WHAT IS REQUIRED
Please retype the whole listing below line for line, leaving every character unchanged.

(Item coordinate data)
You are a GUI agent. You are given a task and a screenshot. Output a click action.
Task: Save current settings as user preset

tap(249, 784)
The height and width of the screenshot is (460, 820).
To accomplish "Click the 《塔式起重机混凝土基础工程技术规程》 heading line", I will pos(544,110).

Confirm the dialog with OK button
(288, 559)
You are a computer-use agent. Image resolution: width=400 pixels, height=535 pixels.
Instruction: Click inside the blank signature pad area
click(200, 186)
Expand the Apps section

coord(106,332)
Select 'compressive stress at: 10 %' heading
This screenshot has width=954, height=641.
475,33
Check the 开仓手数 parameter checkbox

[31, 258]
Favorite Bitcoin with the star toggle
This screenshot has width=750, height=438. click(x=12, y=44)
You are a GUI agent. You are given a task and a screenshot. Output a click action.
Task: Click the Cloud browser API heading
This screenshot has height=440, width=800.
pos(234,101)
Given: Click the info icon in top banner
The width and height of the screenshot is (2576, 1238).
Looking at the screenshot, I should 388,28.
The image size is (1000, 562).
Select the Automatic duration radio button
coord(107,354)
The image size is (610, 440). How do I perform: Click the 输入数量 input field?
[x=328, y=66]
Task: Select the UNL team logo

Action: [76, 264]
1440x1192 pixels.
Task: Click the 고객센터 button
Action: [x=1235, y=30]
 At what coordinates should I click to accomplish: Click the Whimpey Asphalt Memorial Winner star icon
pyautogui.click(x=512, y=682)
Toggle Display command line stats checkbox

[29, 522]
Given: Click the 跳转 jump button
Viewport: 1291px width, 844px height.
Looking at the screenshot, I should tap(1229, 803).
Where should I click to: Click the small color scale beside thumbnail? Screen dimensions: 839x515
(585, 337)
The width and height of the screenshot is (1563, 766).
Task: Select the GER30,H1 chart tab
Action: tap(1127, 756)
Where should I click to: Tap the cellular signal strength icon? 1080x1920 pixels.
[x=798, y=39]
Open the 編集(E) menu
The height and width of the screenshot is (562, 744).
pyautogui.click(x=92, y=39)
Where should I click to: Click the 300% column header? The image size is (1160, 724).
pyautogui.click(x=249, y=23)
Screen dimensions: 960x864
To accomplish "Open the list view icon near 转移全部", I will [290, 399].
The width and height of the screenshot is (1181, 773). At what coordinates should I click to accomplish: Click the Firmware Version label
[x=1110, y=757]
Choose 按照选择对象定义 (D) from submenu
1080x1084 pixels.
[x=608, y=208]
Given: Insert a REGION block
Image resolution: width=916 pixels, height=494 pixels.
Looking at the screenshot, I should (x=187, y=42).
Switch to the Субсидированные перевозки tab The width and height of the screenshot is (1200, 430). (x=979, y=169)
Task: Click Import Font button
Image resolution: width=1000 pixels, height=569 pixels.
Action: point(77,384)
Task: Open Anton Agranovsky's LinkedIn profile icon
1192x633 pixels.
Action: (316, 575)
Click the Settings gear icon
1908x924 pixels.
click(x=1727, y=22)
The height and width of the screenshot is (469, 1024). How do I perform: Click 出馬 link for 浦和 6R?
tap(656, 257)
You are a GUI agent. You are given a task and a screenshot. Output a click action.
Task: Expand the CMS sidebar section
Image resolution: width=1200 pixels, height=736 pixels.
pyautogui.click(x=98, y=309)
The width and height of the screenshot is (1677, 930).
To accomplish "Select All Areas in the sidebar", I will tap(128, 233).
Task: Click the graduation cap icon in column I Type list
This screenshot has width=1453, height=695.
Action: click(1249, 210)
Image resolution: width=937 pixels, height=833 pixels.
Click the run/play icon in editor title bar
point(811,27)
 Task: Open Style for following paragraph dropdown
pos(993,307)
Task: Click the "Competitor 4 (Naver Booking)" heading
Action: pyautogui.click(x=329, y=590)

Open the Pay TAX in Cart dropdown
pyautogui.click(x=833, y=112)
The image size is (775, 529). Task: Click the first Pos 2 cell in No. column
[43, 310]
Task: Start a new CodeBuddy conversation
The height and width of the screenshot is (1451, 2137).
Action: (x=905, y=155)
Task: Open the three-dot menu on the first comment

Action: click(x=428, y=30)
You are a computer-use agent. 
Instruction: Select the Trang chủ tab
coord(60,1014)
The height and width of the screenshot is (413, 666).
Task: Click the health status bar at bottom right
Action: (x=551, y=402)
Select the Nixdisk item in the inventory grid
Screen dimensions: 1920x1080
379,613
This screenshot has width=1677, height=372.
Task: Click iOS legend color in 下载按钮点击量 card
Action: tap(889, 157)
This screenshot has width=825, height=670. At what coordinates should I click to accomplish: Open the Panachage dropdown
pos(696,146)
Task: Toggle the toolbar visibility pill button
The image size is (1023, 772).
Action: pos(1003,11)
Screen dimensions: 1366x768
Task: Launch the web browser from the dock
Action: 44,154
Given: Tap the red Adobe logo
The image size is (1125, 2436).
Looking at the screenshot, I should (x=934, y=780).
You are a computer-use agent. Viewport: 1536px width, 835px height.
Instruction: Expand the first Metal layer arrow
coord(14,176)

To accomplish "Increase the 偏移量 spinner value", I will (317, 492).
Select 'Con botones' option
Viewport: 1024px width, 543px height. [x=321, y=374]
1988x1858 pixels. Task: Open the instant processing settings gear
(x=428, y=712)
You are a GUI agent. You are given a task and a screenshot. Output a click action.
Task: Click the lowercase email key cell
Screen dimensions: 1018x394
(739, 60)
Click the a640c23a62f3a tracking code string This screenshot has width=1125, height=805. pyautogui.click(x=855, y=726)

ANSWER TO THIS TASK
You are a GUI agent. You are given a task and a screenshot. Output a click action.
Task: Save current settings as user preset

tap(249, 784)
The height and width of the screenshot is (460, 820).
To accomplish "Click the 《塔式起重机混凝土基础工程技术规程》 heading line", I will pos(544,110).

Confirm the dialog with OK button
(288, 559)
You are a computer-use agent. Image resolution: width=400 pixels, height=535 pixels.
Instruction: Click inside the blank signature pad area
click(200, 186)
Expand the Apps section

coord(106,332)
Select 'compressive stress at: 10 %' heading
This screenshot has width=954, height=641.
475,33
Check the 开仓手数 parameter checkbox

[31, 258]
Favorite Bitcoin with the star toggle
This screenshot has width=750, height=438. click(x=12, y=44)
You are a GUI agent. You are given a task and a screenshot. Output a click action.
Task: Click the Cloud browser API heading
This screenshot has height=440, width=800.
pos(234,101)
Given: Click the info icon in top banner
The width and height of the screenshot is (2576, 1238).
Looking at the screenshot, I should 388,28.
The image size is (1000, 562).
Select the Automatic duration radio button
coord(107,354)
The image size is (610, 440). How do I perform: Click the 输入数量 input field?
[x=328, y=66]
Task: Select the UNL team logo

Action: [76, 264]
1440x1192 pixels.
Task: Click the 고객센터 button
Action: [x=1235, y=30]
 At what coordinates should I click to accomplish: Click the Whimpey Asphalt Memorial Winner star icon
pyautogui.click(x=512, y=682)
Toggle Display command line stats checkbox

[29, 522]
Given: Click the 跳转 jump button
Viewport: 1291px width, 844px height.
Looking at the screenshot, I should tap(1229, 803).
Where should I click to: Click the small color scale beside thumbnail? Screen dimensions: 839x515
(585, 337)
The width and height of the screenshot is (1563, 766).
Task: Select the GER30,H1 chart tab
Action: tap(1127, 756)
Where should I click to: Tap the cellular signal strength icon? 1080x1920 pixels.
[x=798, y=39]
Open the 編集(E) menu
The height and width of the screenshot is (562, 744).
pyautogui.click(x=92, y=39)
Where should I click to: Click the 300% column header? The image size is (1160, 724).
pyautogui.click(x=249, y=23)
Screen dimensions: 960x864
To accomplish "Open the list view icon near 转移全部", I will [290, 399].
The width and height of the screenshot is (1181, 773). At what coordinates should I click to accomplish: Click the Firmware Version label
[x=1110, y=757]
Choose 按照选择对象定义 (D) from submenu
1080x1084 pixels.
[x=608, y=208]
Given: Insert a REGION block
Image resolution: width=916 pixels, height=494 pixels.
Looking at the screenshot, I should (x=187, y=42).
Switch to the Субсидированные перевозки tab The width and height of the screenshot is (1200, 430). (x=979, y=169)
Task: Click Import Font button
Image resolution: width=1000 pixels, height=569 pixels.
Action: point(77,384)
Task: Open Anton Agranovsky's LinkedIn profile icon
1192x633 pixels.
Action: (316, 575)
Click the Settings gear icon
1908x924 pixels.
click(x=1727, y=22)
The height and width of the screenshot is (469, 1024). How do I perform: Click 出馬 link for 浦和 6R?
tap(656, 257)
You are a GUI agent. You are given a task and a screenshot. Output a click action.
Task: Expand the CMS sidebar section
Image resolution: width=1200 pixels, height=736 pixels.
pyautogui.click(x=98, y=309)
The width and height of the screenshot is (1677, 930).
To accomplish "Select All Areas in the sidebar", I will tap(128, 233).
Task: Click the graduation cap icon in column I Type list
This screenshot has width=1453, height=695.
Action: click(1249, 210)
Image resolution: width=937 pixels, height=833 pixels.
Click the run/play icon in editor title bar
point(811,27)
 Task: Open Style for following paragraph dropdown
pos(993,307)
Task: Click the "Competitor 4 (Naver Booking)" heading
Action: pyautogui.click(x=329, y=590)

Open the Pay TAX in Cart dropdown
pyautogui.click(x=833, y=112)
The image size is (775, 529). Task: Click the first Pos 2 cell in No. column
[43, 310]
Task: Start a new CodeBuddy conversation
The height and width of the screenshot is (1451, 2137).
Action: (x=905, y=155)
Task: Open the three-dot menu on the first comment

Action: click(x=428, y=30)
You are a computer-use agent. 
Instruction: Select the Trang chủ tab
coord(60,1014)
The height and width of the screenshot is (413, 666).
Task: Click the health status bar at bottom right
Action: (x=551, y=402)
Select the Nixdisk item in the inventory grid
Screen dimensions: 1920x1080
379,613
This screenshot has width=1677, height=372.
Task: Click iOS legend color in 下载按钮点击量 card
Action: tap(889, 157)
This screenshot has width=825, height=670. At what coordinates should I click to accomplish: Open the Panachage dropdown
pos(696,146)
Task: Toggle the toolbar visibility pill button
The image size is (1023, 772).
Action: pos(1003,11)
Screen dimensions: 1366x768
Task: Launch the web browser from the dock
Action: 44,154
Given: Tap the red Adobe logo
The image size is (1125, 2436).
Looking at the screenshot, I should (x=934, y=780).
You are a computer-use agent. Viewport: 1536px width, 835px height.
Instruction: Expand the first Metal layer arrow
coord(14,176)

To accomplish "Increase the 偏移量 spinner value", I will (317, 492).
Select 'Con botones' option
Viewport: 1024px width, 543px height. [x=321, y=374]
1988x1858 pixels. Task: Open the instant processing settings gear
(x=428, y=712)
You are a GUI agent. You are given a task and a screenshot. Output a click action.
Task: Click the lowercase email key cell
Screen dimensions: 1018x394
(739, 60)
Click the a640c23a62f3a tracking code string This screenshot has width=1125, height=805. pyautogui.click(x=855, y=726)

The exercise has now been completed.